Graduate students who work as teaching assistants or assistant instructors are seeing a temporary increase in their tuition assistance benefits to cover last year’s permanent increase in their tuition.
Last week, the Graduate School sent an email to all TAs and AIs, informing them that students who work for more than 20 hours a week will see their semester tuition assistance increase from $3,784 to $4,000, which is about a 5.7 percent increase. Students who work more than 10 hours, but less than 19, will see their pay increase from $1,415 to $2,000, which is about a 6 percent increase. The increase brings tuition assistance benefits closer to the cost of tuition, which differs from college to college. Tuition for full-time graduate students enrolled for 9 hours residing in Texas attending the College of Liberal Arts is $4,040.

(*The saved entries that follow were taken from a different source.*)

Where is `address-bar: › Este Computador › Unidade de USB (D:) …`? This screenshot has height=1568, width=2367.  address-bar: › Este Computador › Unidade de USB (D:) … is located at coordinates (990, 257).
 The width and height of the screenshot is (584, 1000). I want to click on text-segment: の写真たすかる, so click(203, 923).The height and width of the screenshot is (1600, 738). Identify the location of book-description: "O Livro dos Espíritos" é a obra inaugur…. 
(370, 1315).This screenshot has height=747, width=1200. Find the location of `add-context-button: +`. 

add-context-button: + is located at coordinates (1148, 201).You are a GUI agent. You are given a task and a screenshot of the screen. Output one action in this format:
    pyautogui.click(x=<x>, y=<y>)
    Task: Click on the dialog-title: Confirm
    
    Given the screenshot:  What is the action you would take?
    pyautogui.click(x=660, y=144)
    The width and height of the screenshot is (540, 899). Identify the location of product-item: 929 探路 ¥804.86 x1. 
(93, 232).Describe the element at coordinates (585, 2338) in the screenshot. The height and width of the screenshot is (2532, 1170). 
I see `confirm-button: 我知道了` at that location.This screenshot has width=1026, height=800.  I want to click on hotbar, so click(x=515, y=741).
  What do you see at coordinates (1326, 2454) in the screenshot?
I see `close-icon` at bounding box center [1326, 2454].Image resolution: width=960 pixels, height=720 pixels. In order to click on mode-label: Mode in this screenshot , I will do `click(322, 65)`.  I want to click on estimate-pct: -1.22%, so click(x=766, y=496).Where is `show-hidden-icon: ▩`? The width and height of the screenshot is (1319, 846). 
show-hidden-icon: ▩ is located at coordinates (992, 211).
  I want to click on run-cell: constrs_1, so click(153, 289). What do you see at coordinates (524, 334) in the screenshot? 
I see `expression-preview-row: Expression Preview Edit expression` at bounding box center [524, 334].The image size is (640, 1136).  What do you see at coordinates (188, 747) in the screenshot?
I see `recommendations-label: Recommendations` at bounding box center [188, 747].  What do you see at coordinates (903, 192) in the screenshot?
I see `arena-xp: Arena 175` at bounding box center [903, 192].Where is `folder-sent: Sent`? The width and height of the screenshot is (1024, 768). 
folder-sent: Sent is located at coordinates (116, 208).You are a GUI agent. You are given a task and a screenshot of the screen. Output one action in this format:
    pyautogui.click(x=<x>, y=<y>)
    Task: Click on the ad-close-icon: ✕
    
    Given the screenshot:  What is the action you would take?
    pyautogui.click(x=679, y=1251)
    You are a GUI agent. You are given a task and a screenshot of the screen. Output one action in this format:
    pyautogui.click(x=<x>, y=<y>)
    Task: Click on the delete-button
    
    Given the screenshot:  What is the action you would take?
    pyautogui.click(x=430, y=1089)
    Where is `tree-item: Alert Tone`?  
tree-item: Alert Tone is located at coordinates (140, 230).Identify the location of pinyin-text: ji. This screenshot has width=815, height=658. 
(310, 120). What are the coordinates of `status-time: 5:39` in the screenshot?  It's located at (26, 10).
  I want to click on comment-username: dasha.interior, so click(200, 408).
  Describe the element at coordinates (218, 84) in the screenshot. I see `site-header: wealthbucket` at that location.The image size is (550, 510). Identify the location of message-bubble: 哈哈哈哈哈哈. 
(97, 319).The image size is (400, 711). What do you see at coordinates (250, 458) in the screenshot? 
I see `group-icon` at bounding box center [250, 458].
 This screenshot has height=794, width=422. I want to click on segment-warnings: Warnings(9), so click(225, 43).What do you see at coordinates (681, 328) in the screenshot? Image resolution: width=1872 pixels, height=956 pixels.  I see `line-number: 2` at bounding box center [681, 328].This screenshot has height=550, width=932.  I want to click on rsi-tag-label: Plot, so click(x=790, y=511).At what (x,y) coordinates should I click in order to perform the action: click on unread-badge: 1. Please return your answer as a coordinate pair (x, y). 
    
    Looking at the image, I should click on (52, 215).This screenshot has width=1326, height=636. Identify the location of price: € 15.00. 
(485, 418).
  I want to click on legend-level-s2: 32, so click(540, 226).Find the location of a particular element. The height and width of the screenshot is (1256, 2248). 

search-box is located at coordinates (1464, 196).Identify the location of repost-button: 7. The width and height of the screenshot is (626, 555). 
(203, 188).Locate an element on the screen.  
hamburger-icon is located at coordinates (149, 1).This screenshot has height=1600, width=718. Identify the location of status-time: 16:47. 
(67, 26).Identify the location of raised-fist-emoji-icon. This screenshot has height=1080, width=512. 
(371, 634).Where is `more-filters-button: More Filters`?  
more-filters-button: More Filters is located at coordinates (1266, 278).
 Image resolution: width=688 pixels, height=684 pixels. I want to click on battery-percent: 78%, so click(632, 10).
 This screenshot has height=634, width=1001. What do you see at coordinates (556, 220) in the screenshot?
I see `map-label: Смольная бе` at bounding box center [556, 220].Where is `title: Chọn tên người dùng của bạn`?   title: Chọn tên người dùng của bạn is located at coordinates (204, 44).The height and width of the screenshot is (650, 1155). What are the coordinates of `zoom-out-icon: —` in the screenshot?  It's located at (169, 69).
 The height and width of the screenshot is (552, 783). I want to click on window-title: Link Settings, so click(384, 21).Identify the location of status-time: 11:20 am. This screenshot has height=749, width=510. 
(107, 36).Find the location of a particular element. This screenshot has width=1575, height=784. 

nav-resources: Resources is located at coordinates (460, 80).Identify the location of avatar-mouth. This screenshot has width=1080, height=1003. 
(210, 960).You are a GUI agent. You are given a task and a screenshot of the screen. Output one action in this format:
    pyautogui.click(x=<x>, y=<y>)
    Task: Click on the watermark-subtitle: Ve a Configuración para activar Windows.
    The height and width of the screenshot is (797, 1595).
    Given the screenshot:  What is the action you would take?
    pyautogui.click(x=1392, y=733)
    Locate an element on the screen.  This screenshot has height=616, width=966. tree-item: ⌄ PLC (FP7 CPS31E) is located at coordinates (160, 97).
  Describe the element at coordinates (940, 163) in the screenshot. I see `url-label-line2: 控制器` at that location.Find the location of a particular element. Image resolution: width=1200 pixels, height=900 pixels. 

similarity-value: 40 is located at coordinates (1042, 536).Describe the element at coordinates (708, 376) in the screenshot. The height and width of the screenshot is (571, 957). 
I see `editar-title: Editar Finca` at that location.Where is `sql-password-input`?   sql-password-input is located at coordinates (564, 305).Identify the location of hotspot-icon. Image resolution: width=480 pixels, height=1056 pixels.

John Dalton, assistant dean of Graduate Studies, said the increase in graduate students’ tuition assistance benefits will help this year, but as it stands these increases will not be around next fall.
“We are happy we could do it, but we wish we could do it more,” Dalton said.
The UT System Board of Regents froze undergraduate tuition at the University this year, but graduate students face a 3.6 percent increase. Michael Redding, president of the Graduate Student Assembly and Texas Student Media contract employee, said it is important to keep the tuition assistance benefits close to the cost of tuition.
“With the regents raising tuition, it became very obvious that we were not competitive in our assistance,“ Redding said. “It fundamentally boils down to ‘Are we able to recruit good graduate students and are we able to retain them?’”
“The budget picture is uncertain — we can only guarantee this supplement to increase tuition assistant benefits for the 2012-2013 academic year,” Marvin Hackert, associate dean of Graduate Studies said. “However, we are always looking for funds to help support our graduate students.”
Hackert said the gap between the tuition for full-time graduate students with teaching jobs and their tuition benefits has increased in recent years. This one-time increase temporarily shortens the gap.
Dalton said the Graduate School is also working on making the tuition assistance benefits tax-free. Since the tuition assistance benefits first started in 1997, they have still been taxable.
“We are pleased to be able to move forward and remove some of that tax liability. Our hope is to be in place with that sometime next summer,” Dalton said. “Every student’s tax situation is different.”
Correction at 9:19 a.m. on September 12: This story was updated to show that the tuition for full-time enrolled graduate students in the College of Liberal Arts is $4,040.